I have two arrays named arrayone & arraytwo, both of which are identical in dimensions, static, and will not need to be altered. A third array masterarray is pre-assembled, in which the compilation of integers are cast to a third array, then placed into the pre-assembled third array.

The process of moving along the ndarray's columns (j) and each row (i) is fast, however I'd like to utilize multiprocessing to accelerate this process and share these arrays without excessive memory consumption. Specifically, I'd like to execute multiple processes which loop across each column (j) at any given row (i) and writes the result to masterarray in shared memory.
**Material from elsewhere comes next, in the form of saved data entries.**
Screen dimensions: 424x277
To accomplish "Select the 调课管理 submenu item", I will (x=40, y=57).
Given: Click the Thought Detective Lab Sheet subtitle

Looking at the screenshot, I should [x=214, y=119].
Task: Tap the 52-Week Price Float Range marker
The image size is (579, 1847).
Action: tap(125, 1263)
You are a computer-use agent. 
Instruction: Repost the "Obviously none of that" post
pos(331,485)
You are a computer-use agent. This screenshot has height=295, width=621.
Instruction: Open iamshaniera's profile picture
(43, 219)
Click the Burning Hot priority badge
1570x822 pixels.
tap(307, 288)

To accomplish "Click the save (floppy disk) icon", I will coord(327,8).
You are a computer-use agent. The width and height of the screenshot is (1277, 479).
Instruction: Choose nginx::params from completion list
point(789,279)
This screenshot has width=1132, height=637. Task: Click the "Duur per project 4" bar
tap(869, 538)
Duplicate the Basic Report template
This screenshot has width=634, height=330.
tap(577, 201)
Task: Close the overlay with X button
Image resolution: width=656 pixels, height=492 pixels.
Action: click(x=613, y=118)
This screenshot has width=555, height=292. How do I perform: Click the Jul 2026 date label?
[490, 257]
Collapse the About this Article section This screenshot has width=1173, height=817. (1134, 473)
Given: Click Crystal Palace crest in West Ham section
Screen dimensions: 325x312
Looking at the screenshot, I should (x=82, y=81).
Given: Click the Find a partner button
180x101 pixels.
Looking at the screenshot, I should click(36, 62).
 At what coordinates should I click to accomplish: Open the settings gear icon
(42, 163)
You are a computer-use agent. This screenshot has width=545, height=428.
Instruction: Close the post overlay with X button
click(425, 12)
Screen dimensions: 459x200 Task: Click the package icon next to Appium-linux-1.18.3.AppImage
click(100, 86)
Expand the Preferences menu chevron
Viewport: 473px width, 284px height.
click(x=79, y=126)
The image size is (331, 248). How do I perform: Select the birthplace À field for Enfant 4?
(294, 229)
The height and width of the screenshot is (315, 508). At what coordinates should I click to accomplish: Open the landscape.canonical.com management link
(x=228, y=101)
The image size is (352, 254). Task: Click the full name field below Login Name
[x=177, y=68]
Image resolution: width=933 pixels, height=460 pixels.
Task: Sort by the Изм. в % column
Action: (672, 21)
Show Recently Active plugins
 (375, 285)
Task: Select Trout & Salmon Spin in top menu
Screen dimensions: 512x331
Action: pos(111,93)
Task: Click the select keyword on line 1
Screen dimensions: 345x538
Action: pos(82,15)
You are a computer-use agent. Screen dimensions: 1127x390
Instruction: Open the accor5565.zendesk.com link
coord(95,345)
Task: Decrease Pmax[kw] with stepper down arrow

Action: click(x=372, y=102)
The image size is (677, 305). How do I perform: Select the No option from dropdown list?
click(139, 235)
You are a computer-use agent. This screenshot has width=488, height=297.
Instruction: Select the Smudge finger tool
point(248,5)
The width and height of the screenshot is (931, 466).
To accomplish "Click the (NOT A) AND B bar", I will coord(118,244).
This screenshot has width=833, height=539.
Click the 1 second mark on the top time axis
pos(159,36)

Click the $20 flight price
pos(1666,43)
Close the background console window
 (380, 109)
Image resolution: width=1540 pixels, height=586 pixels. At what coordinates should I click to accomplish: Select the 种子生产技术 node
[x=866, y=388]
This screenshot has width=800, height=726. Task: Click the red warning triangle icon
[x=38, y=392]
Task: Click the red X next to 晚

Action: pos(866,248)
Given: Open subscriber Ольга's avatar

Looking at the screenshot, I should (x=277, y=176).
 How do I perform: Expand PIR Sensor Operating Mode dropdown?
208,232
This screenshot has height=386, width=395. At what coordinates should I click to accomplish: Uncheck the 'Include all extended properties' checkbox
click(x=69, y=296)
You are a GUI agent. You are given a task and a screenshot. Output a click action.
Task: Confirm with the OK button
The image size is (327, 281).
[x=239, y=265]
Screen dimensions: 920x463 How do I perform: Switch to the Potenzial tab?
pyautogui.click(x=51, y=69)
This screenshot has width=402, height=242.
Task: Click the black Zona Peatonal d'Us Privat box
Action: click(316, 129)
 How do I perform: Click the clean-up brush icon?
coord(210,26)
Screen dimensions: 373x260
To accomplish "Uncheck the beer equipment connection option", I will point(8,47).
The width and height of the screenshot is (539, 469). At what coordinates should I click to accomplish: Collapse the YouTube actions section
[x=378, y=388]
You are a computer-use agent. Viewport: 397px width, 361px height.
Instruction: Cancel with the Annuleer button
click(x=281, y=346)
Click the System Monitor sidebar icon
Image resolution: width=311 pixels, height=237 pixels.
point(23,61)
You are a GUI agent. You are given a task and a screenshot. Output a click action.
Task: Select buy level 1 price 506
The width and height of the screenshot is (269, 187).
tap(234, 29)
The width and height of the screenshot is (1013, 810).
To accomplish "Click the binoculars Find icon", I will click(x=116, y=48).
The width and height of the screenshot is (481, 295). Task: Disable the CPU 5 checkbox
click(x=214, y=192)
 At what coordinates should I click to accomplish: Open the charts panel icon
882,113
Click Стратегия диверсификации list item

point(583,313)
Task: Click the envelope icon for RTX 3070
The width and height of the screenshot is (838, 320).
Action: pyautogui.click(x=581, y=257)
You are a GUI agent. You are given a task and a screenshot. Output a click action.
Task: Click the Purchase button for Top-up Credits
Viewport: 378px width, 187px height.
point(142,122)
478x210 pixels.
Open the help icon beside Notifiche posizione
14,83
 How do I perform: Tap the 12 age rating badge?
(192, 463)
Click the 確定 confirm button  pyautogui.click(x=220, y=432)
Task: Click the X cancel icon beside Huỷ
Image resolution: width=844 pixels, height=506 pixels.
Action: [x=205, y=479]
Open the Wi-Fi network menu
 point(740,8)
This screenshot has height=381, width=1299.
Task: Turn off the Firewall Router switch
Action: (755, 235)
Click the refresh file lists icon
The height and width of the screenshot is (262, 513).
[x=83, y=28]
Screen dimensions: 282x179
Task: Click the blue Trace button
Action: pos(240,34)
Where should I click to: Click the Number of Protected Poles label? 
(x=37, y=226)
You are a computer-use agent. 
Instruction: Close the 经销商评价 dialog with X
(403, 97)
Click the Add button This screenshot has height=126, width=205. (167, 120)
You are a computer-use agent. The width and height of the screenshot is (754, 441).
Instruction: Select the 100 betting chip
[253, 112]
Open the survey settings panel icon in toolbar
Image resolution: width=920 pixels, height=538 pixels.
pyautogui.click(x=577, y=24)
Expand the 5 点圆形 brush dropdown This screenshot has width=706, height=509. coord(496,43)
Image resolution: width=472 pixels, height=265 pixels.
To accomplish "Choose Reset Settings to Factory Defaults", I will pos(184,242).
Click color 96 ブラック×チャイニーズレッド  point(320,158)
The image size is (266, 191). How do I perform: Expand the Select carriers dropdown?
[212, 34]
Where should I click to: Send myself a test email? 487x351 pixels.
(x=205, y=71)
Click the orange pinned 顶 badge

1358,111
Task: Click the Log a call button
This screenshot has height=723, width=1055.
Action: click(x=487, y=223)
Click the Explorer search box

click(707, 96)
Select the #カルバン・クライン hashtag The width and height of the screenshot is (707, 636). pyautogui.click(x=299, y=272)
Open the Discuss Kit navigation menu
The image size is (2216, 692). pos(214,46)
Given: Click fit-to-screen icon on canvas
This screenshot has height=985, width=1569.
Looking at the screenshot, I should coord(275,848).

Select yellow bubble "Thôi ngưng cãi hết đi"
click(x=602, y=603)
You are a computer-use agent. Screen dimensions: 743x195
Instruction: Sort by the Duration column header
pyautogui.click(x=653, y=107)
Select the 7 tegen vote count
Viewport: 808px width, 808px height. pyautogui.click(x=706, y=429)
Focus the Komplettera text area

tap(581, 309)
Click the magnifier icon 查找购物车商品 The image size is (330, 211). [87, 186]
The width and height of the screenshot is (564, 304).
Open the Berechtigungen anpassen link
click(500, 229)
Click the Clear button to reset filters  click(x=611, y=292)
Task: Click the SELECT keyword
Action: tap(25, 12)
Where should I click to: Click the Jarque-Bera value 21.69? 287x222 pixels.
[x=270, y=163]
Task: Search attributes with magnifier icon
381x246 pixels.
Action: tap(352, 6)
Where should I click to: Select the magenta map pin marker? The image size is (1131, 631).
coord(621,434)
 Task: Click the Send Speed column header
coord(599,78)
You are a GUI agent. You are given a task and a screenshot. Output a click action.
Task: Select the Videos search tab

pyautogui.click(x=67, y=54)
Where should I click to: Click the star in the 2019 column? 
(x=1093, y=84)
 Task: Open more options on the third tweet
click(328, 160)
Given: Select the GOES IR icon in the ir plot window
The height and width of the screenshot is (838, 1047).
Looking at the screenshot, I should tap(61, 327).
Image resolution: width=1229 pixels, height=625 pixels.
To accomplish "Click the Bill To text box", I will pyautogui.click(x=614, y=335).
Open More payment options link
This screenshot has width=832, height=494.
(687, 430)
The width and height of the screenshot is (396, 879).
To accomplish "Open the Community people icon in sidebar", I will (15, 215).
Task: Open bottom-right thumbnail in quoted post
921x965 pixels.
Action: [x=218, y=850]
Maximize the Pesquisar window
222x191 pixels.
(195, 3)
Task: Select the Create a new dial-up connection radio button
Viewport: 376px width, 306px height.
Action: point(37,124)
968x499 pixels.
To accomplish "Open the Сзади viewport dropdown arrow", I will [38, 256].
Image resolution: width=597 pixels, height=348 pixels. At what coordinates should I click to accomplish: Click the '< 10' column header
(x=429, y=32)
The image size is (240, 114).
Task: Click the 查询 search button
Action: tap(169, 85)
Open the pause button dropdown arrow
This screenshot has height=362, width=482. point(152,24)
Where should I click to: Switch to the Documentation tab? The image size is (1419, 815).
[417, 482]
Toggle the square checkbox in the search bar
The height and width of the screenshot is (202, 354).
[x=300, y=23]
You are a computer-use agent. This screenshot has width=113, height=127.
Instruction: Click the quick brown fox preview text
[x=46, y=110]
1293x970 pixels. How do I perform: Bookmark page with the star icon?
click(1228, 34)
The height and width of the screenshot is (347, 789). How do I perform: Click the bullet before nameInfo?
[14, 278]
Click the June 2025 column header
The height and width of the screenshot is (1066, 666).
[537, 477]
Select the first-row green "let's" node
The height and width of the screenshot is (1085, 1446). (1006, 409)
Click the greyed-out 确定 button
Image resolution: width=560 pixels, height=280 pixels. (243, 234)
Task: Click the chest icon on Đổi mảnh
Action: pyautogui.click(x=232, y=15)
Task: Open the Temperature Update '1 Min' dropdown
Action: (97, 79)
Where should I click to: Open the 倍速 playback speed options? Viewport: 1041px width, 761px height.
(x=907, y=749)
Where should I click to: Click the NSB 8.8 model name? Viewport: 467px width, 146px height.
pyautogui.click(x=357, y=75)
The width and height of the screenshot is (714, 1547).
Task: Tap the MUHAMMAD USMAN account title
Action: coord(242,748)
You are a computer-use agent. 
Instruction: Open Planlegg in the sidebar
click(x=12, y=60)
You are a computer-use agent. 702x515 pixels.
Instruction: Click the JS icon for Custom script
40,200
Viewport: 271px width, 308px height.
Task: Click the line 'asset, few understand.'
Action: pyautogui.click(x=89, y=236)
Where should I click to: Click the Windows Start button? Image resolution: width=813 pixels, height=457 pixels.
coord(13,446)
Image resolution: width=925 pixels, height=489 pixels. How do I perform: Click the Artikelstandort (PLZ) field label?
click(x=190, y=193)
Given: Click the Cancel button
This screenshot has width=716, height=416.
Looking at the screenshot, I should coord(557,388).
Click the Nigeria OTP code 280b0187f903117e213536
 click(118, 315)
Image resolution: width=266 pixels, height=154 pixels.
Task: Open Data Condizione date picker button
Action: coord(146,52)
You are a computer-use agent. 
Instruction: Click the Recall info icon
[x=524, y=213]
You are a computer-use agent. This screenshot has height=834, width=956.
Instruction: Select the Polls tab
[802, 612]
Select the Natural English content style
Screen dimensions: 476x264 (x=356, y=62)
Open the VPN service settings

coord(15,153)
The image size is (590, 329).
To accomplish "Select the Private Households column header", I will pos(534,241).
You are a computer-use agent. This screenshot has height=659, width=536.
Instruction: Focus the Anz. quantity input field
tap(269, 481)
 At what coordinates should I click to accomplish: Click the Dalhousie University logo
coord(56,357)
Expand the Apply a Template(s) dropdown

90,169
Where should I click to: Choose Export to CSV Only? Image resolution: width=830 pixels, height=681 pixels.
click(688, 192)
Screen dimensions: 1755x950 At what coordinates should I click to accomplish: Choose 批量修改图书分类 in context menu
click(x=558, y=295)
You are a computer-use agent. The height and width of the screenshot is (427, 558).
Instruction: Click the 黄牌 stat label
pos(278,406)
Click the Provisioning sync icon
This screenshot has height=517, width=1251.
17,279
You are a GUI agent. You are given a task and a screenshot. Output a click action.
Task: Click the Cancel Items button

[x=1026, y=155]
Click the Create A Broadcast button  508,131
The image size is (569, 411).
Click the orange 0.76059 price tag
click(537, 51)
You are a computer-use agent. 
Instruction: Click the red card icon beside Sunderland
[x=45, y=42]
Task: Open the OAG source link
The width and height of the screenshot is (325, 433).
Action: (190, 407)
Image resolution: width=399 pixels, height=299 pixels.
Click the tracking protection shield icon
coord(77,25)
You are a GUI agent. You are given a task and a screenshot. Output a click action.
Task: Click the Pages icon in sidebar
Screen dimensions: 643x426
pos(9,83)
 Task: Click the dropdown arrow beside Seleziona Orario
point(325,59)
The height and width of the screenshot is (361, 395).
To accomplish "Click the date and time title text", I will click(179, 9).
I've perused this answer, however the potential instability caused by sharedmem has led me to ask this question. For reference, my code is as follows:

def gridagg():
    masterarray = np.empty([1228,2606,208])
    for index, val in np.ndenumerate(arrayone):
        selection = arraytwo[index[0]][index[1]]
        piece = stacked[selection[:,0], selection[:,1]].tolist()
        piece = [j for i in piece for j in i]
        comparray = np.array(piece)
        if index[1] == 0:
            compiled = comparray
        else:
            stage1 = comparray
            stage2 = compiled
            if index[1] == 1:
                compiled = np.stack([stage2, stage1])
            else:
                compiled = np.vstack([stage2, stage1[None, :]])
        if index[1] == 2605:
            masterarray[index[0], :] = compiled
TornadoEric
  • 399
  • 3
  • 16

1 Answers1

1

Having multiple threads modify an array is usually a bad idea. It's better to just have the tasks calculate the values, but let the main thread actually create the array.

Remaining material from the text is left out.